The problem asks us to evaluate the expression $$- \frac{2}{10} - \frac{5}{8}$$. This problem involves operations with negative numbers. According to Common Core standards for Grade K-5, mathematical operations typically involve positive numbers and lead to positive results. Therefore, understanding and performing calculations with negative numbers usually falls under curriculum for grades beyond elementary school. However, we can still demonstrate the process of fraction operations, which includes finding a common denominator and combining numerators, using the principles of arithmetic. We will proceed by treating the first term as a negative fraction and the operation as subtraction, leading to a negative result.

**step2** Finding a Common Denominator

To subtract fractions, we need to find a common denominator. This is the least common multiple (LCM) of the denominators, which are 10 and 8.
We list multiples of 10: 10, 20, 30, **40**, 50...
We list multiples of 8: 8, 16, 24, 32, **40**, 48...
The least common multiple of 10 and 8 is 40. So, 40 will be our common denominator.

**step3** Converting the First Fraction to the Common Denominator

The first fraction is $$- \frac{2}{10}$$. To change its denominator from 10 to 40, we need to multiply 10 by 4 (since $$10 \times 4 = 40$$).
To keep the fraction equivalent, we must also multiply the numerator by the same number.
So, we multiply -2 by 4: $$-2 \times 4 = -8$$.
Therefore, $$- \frac{2}{10}$$ is equivalent to $$\frac{-8}{40}$$.

**step4** Converting the Second Fraction to the Common Denominator

The second fraction is $$\frac{5}{8}$$. To change its denominator from 8 to 40, we need to multiply 8 by 5 (since $$8 \times 5 = 40$$).
To keep the fraction equivalent, we must also multiply the numerator by the same number.
So, we multiply 5 by 5: $$5 \times 5 = 25$$.
Therefore, $$\frac{5}{8}$$ is equivalent to $$\frac{25}{40}$$.

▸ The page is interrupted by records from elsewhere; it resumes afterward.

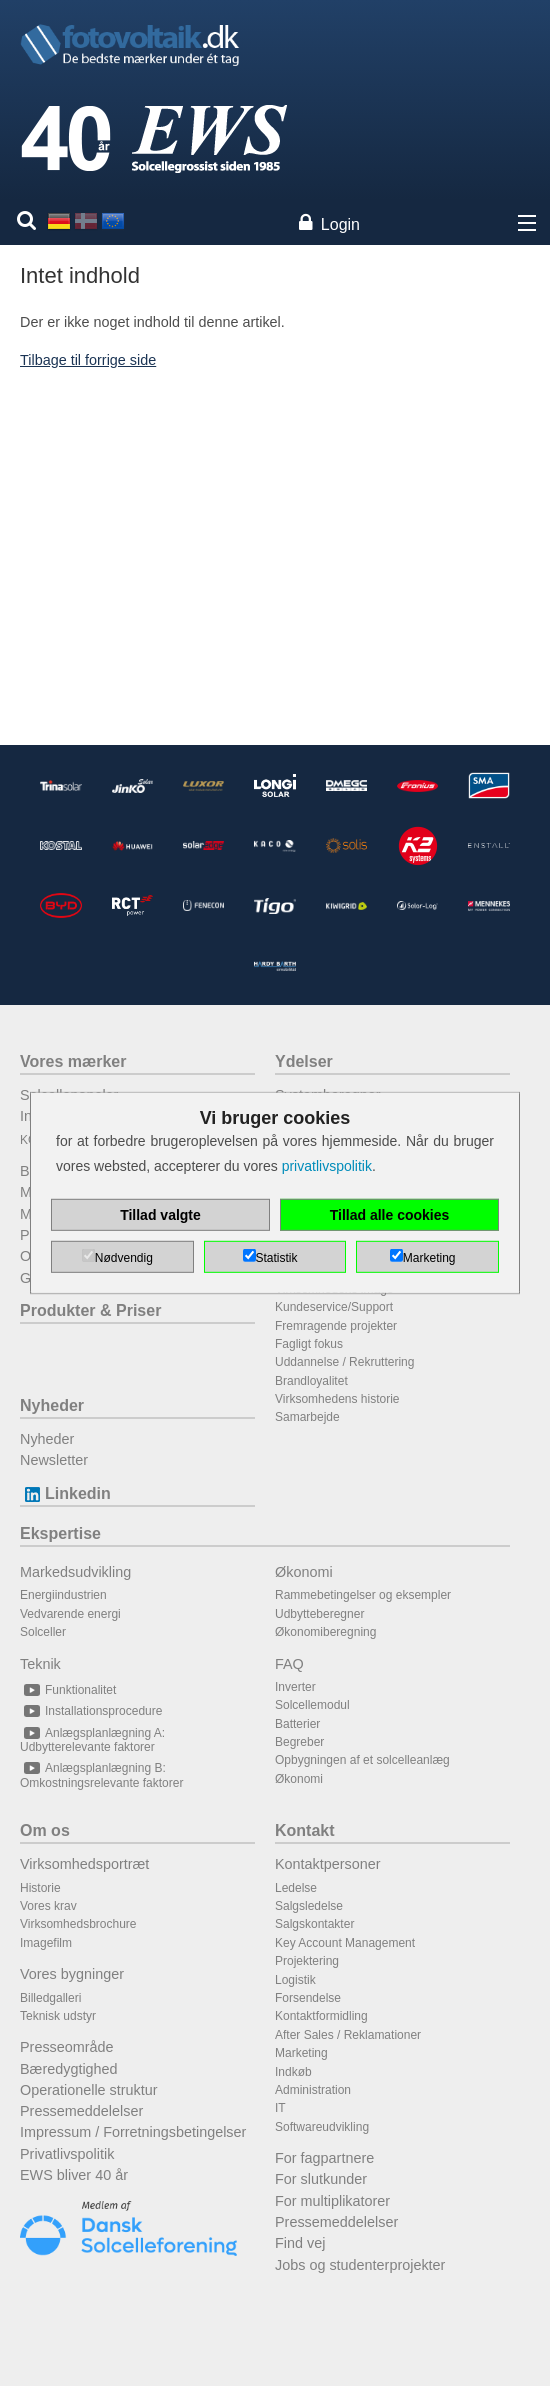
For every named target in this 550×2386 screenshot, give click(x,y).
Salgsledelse (309, 1906)
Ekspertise (60, 1533)
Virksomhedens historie (337, 1399)
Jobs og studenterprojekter (360, 2265)
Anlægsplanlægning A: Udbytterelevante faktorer (92, 1740)
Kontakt (305, 1830)
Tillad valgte (160, 1215)
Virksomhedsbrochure (78, 1924)
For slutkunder (321, 2179)
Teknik (40, 1664)
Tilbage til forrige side (88, 360)
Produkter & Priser (90, 1310)
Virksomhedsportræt (84, 1864)
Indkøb (293, 2072)
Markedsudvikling (75, 1572)
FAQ (289, 1664)
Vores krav (48, 1906)
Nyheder (52, 1405)
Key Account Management (345, 1943)
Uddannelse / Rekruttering (344, 1362)
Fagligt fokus (309, 1344)
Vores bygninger (72, 1974)
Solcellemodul (312, 1705)
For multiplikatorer (332, 2201)
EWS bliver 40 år (74, 2175)
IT (280, 2108)
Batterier (297, 1724)
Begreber (299, 1742)
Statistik (277, 1258)
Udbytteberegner (319, 1614)
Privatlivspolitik (67, 2154)
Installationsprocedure (91, 1711)
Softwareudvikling (322, 2127)
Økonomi (304, 1572)
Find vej (300, 2243)
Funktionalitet (68, 1690)
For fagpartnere (324, 2158)
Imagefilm (46, 1943)
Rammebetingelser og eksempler (363, 1595)
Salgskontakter (314, 1924)
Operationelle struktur (89, 2090)
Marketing (301, 2053)
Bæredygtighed (69, 2069)
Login (340, 224)
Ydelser (304, 1061)
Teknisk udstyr (58, 2016)
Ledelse (296, 1888)
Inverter (295, 1687)
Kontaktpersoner (328, 1864)
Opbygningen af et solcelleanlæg (362, 1760)
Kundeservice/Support (334, 1307)
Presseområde (67, 2047)
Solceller (43, 1632)
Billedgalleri (50, 1998)
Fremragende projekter (336, 1326)
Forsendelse (308, 1998)
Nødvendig (124, 1258)
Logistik (295, 1980)
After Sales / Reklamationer (348, 2035)
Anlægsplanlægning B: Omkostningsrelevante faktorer (101, 1775)
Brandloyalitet (311, 1381)
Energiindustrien (63, 1595)
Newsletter (54, 1460)
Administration (313, 2090)
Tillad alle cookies (390, 1215)
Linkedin (65, 1493)
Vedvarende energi (70, 1614)
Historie (40, 1888)
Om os (45, 1830)
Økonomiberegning (325, 1632)
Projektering (307, 1961)
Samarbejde (307, 1417)
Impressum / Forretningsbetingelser (133, 2132)
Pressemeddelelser (81, 2111)
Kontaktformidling (321, 2016)
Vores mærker (73, 1061)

**step5** Performing the Subtraction

Now we can rewrite the original expression with the equivalent fractions that have a common denominator:
$$- \frac{2}{10} - \frac{5}{8} = \frac{-8}{40} - \frac{25}{40}$$
When subtracting fractions with the same denominator, we subtract the numerators and keep the common denominator.
We need to calculate the difference of the numerators: $$-8 - 25$$.
To subtract 25 from -8, we can think of it as moving 25 units to the left from -8 on a number line, or adding -25 to -8.
$$-8 - 25 = -33$$.
So, the result of the subtraction is $$\frac{-33}{40}$$.

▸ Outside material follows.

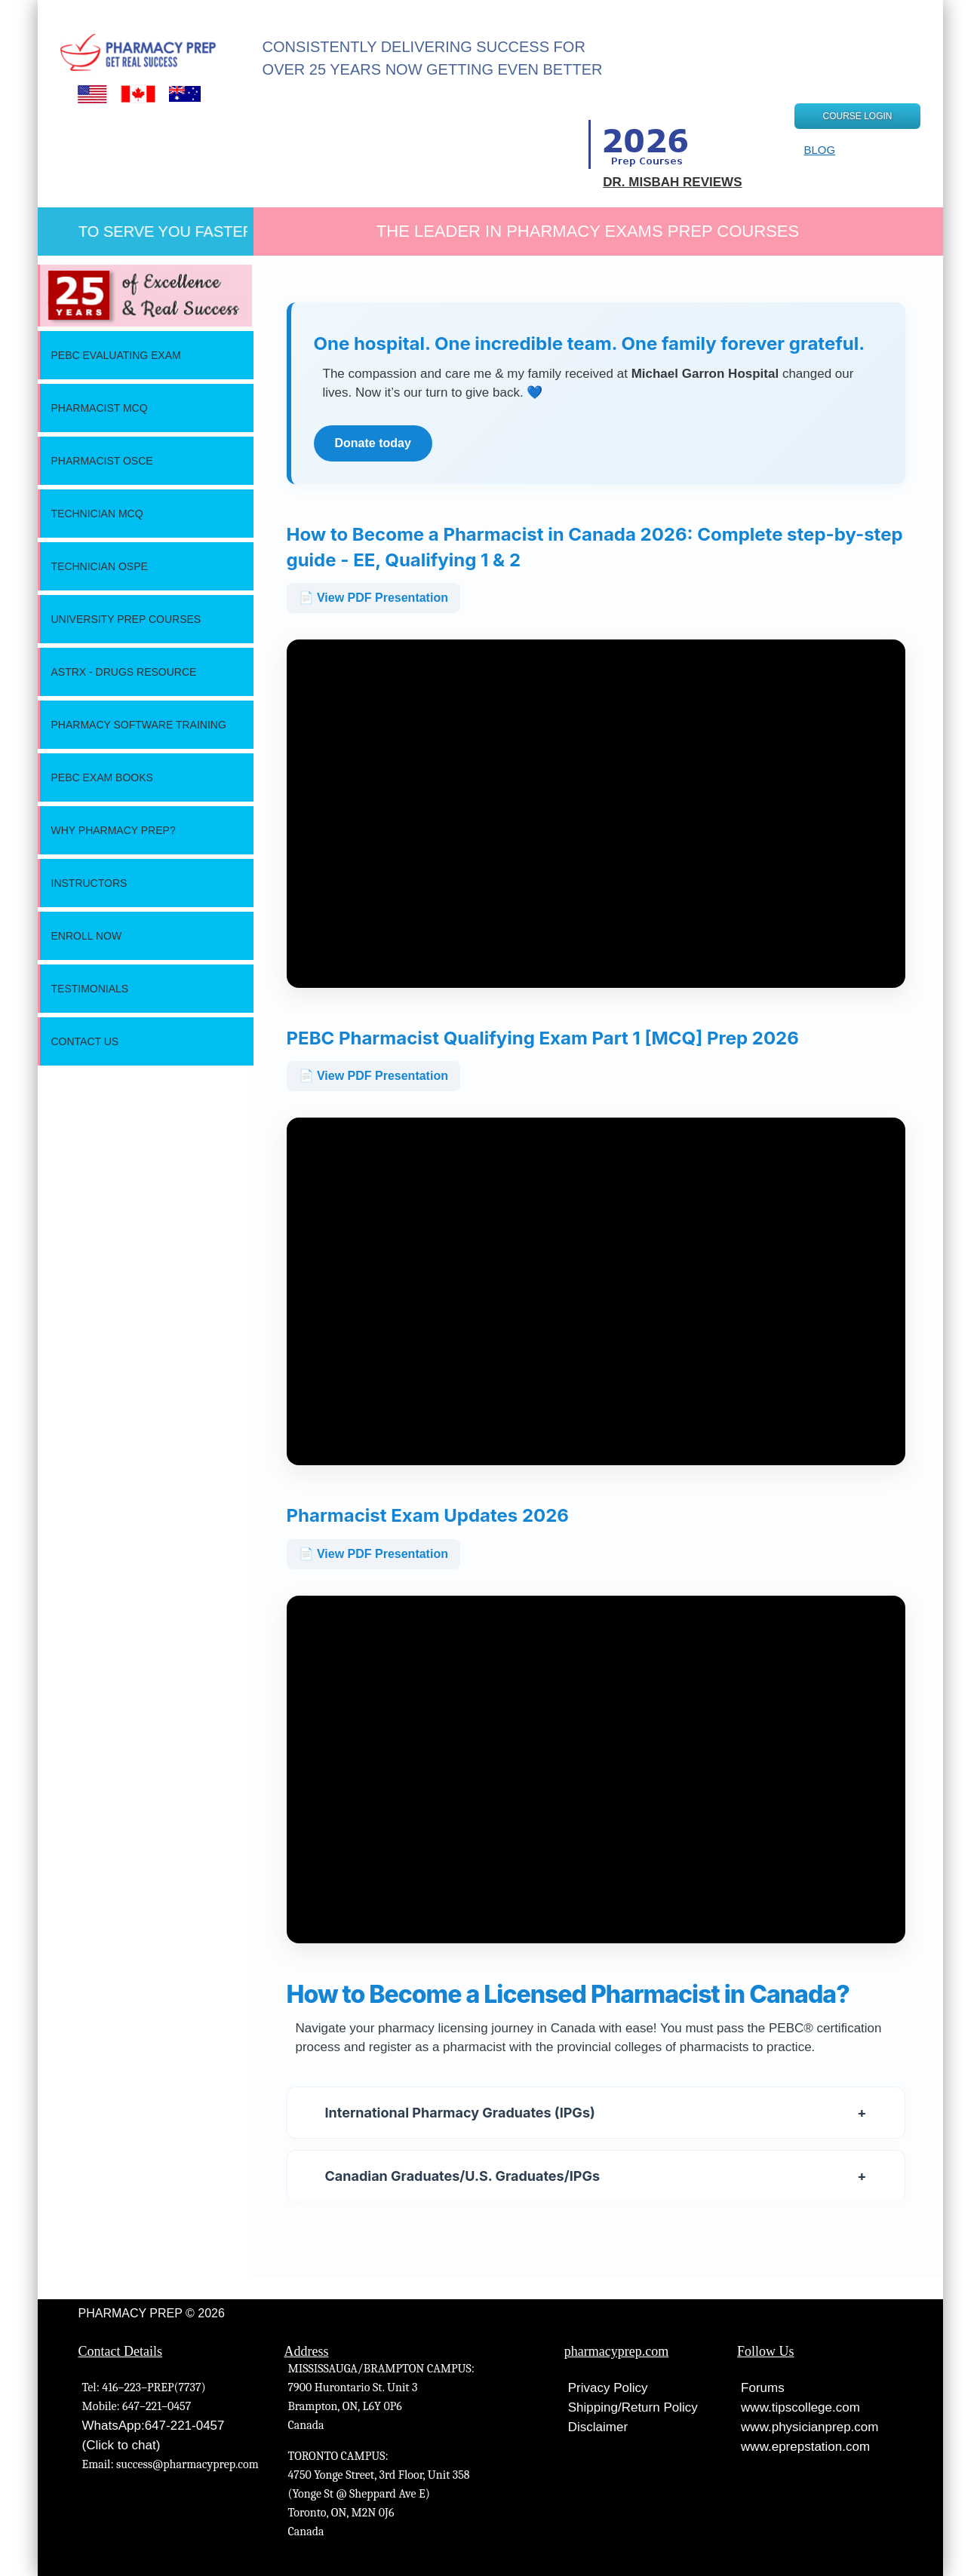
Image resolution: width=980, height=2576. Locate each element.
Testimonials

**step6** Simplifying the Result

The resulting fraction is $$\frac{-33}{40}$$. We need to check if this fraction can be simplified.
We list the factors of the numerator (ignoring the negative sign for simplification):
Factors of 33 are 1, 3, 11, 33.
We list the factors of the denominator:
Factors of 40 are 1, 2, 4, 5, 8, 10, 20, 40.
The only common factor between 33 and 40 is 1. Therefore, the fraction is already in its simplest form.
The final answer is $$\frac{-33}{40}$$.